** Data records follows **

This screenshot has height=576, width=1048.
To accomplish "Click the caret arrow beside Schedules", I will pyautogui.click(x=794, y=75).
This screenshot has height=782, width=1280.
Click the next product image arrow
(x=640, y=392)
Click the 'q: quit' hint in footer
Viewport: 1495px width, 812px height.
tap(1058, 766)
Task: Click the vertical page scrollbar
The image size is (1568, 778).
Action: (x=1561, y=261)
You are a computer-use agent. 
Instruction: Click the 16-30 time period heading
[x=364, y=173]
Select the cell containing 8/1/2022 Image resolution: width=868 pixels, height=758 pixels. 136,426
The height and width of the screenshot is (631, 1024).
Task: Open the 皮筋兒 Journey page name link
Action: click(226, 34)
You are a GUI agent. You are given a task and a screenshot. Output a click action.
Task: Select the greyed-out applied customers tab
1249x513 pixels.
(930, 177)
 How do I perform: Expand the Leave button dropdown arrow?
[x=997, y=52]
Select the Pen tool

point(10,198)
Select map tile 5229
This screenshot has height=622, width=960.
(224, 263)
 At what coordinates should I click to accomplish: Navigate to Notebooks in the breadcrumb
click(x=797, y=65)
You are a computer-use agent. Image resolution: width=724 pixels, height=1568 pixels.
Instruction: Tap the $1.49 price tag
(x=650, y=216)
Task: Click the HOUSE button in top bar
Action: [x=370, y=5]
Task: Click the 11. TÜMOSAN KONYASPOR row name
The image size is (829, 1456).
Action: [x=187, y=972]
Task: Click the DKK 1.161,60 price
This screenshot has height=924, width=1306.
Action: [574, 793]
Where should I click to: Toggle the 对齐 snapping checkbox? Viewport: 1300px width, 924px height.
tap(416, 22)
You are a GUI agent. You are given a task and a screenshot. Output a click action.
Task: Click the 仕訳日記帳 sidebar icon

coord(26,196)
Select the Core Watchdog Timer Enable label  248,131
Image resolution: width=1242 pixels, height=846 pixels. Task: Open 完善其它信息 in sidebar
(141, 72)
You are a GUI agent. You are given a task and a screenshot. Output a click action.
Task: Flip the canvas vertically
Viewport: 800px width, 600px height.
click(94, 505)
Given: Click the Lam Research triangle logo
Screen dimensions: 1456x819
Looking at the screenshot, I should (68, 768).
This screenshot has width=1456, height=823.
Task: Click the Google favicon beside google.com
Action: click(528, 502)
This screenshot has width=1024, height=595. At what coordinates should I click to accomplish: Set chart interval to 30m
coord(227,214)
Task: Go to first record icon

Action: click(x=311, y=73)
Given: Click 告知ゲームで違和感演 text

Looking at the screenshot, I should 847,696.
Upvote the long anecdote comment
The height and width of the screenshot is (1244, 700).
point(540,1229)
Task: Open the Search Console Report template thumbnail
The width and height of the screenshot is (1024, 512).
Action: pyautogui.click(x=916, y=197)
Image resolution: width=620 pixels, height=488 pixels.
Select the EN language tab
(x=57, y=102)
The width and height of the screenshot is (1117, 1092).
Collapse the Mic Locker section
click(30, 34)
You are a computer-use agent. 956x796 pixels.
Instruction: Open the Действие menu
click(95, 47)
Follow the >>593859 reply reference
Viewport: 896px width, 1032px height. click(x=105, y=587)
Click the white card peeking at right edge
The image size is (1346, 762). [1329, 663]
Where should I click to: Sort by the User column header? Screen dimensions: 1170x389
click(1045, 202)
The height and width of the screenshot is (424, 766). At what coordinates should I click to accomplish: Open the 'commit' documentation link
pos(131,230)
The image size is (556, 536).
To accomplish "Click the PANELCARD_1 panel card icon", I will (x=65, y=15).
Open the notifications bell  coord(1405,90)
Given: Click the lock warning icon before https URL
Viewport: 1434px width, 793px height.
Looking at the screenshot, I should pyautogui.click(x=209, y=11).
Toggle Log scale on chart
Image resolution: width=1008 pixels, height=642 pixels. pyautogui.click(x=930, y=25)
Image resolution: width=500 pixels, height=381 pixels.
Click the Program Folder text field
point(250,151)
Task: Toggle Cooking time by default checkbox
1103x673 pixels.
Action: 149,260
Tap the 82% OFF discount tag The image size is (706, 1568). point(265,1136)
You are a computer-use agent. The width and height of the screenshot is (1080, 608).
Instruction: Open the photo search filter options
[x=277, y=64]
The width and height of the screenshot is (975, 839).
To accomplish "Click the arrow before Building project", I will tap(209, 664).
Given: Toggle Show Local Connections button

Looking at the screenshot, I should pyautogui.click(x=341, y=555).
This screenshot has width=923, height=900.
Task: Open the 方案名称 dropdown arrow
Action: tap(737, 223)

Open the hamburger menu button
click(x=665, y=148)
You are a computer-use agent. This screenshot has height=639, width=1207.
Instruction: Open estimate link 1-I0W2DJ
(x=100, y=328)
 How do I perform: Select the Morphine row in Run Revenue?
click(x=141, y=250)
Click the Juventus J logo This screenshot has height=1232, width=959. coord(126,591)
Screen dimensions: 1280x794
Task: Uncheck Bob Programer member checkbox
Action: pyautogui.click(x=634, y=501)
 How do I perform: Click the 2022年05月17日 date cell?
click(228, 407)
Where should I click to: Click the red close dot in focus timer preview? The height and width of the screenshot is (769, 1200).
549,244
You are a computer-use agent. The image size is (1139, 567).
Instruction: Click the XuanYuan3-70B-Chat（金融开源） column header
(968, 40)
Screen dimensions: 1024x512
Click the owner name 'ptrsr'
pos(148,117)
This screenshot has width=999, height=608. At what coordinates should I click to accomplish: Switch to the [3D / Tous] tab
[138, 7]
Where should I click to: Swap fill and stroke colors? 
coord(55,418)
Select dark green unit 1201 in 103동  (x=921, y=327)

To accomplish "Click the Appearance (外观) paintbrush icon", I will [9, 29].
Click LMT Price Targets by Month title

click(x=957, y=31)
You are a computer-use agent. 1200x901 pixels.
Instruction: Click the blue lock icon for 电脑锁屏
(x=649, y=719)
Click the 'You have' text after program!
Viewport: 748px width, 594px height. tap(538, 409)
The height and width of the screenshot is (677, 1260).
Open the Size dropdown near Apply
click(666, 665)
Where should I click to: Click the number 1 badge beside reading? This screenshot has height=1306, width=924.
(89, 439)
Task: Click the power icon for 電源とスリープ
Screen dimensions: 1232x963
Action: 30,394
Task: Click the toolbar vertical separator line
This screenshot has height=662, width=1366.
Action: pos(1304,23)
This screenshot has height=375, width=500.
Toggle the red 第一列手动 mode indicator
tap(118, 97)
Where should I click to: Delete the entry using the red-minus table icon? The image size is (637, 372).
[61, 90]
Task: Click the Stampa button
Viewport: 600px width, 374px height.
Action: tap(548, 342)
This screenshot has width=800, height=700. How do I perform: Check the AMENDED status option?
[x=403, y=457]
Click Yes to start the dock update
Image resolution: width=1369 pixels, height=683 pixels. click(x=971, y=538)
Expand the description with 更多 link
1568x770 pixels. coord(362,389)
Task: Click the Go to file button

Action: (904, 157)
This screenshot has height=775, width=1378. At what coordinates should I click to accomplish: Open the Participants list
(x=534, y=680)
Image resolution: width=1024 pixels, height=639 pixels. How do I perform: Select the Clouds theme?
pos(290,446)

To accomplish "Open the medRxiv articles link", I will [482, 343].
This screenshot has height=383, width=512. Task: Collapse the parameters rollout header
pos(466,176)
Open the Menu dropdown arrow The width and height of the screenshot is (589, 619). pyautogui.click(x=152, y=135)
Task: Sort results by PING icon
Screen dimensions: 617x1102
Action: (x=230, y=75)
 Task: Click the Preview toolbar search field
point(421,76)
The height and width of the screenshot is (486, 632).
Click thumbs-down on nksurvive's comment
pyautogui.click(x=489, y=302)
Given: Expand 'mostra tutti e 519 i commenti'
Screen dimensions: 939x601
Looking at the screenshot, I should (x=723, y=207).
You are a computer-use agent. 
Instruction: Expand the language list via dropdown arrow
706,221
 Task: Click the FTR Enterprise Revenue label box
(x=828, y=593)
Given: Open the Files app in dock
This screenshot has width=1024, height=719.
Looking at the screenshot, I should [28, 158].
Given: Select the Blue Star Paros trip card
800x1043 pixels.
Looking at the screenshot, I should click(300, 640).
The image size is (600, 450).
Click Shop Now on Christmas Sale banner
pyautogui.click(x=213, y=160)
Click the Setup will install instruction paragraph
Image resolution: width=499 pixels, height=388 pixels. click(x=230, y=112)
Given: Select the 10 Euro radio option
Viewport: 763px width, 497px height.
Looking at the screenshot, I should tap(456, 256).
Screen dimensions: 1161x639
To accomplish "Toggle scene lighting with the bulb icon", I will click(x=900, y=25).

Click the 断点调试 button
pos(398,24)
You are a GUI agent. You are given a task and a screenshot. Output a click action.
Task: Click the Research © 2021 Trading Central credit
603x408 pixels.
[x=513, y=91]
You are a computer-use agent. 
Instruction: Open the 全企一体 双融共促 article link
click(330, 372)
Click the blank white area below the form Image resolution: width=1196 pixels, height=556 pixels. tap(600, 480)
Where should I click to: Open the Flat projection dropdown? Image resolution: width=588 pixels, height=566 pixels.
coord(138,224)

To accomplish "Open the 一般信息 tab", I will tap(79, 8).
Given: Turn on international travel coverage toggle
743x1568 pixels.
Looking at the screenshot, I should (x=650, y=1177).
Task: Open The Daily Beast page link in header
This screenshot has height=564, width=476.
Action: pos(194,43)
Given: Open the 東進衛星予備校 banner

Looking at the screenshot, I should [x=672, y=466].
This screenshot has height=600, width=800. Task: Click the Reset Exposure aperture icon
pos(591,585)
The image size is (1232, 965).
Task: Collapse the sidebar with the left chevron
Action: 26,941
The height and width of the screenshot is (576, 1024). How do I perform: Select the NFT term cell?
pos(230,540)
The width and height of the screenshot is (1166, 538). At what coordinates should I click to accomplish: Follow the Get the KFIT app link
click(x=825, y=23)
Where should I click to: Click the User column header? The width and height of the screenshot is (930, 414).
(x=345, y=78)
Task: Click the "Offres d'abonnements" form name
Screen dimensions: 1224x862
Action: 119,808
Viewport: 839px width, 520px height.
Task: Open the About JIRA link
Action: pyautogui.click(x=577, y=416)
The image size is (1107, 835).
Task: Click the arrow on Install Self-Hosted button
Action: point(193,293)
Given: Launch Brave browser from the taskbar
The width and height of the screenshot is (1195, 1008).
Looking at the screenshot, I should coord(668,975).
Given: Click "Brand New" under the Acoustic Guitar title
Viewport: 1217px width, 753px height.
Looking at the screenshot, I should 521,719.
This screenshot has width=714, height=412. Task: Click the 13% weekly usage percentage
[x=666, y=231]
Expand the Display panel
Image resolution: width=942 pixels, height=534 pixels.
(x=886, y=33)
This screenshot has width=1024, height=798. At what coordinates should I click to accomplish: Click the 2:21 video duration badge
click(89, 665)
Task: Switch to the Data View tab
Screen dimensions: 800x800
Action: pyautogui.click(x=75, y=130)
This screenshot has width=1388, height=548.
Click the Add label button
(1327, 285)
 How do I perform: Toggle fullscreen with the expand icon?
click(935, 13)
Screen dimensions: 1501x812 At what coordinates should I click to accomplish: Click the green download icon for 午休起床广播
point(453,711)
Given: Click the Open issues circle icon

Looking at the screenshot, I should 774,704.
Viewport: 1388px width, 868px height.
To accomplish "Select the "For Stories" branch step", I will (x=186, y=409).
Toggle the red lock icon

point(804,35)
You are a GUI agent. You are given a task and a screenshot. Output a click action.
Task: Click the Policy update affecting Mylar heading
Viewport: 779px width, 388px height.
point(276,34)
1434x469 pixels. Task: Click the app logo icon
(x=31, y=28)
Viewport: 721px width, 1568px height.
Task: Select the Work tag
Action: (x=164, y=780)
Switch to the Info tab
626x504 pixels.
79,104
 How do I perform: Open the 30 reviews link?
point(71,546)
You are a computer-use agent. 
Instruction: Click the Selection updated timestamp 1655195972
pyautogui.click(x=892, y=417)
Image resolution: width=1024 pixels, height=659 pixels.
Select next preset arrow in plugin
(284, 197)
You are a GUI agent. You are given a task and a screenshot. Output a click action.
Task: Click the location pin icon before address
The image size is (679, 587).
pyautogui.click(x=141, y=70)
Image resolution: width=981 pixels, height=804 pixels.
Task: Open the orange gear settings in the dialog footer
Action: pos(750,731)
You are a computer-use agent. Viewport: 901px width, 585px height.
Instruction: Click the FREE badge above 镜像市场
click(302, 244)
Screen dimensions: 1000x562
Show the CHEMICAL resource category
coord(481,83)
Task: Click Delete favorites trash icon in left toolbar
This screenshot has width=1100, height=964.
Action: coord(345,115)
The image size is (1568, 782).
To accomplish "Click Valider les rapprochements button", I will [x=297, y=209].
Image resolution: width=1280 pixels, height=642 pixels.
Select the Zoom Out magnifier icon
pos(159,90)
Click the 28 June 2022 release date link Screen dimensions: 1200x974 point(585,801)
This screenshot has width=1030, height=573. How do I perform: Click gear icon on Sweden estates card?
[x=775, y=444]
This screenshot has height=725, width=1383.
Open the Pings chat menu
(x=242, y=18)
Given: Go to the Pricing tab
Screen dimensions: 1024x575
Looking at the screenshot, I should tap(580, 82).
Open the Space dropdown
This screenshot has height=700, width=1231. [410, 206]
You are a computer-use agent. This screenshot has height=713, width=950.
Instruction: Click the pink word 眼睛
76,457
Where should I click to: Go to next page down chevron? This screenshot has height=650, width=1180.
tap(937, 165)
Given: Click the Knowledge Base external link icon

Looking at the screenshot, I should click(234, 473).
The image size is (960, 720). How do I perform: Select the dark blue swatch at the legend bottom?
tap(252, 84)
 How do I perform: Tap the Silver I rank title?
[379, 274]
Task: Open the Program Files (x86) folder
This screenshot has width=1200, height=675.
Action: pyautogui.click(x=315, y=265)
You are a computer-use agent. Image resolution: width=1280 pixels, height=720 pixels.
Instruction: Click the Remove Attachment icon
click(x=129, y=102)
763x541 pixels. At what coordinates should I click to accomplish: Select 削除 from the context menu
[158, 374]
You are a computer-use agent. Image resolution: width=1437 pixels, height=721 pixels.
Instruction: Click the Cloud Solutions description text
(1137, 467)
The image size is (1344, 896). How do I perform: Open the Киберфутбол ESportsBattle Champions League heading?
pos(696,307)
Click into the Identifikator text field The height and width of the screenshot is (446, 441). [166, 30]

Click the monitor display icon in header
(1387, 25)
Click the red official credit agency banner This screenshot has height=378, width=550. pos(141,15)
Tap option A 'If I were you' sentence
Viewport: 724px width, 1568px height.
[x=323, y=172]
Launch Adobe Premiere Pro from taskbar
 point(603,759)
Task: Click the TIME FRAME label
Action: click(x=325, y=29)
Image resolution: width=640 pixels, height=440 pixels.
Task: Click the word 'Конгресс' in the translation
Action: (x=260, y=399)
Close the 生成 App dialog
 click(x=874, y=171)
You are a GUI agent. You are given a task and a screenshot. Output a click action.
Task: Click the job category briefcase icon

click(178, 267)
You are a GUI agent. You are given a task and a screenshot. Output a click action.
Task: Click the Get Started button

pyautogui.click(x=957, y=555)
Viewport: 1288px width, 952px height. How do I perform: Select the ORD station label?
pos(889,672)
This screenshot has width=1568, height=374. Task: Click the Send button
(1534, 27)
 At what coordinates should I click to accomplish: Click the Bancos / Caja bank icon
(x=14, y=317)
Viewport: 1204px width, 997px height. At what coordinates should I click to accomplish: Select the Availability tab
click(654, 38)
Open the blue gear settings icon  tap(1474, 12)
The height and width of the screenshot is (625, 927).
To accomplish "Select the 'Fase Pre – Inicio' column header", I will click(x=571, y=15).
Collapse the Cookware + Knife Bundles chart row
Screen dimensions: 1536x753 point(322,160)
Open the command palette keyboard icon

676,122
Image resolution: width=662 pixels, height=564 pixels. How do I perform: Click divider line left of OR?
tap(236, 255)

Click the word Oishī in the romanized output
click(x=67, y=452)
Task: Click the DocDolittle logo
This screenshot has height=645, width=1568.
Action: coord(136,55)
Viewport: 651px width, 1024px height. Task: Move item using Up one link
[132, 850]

** End of Data records **

## Your goal
From the records above, quote only the lines running from the line with "Select the Core" to the line with "Task: Flip the canvas vertically", both lines included.

## Written solution
Select the Core Watchdog Timer Enable label  248,131
Image resolution: width=1242 pixels, height=846 pixels. Task: Open 完善其它信息 in sidebar
(141, 72)
You are a GUI agent. You are given a task and a screenshot. Output a click action.
Task: Flip the canvas vertically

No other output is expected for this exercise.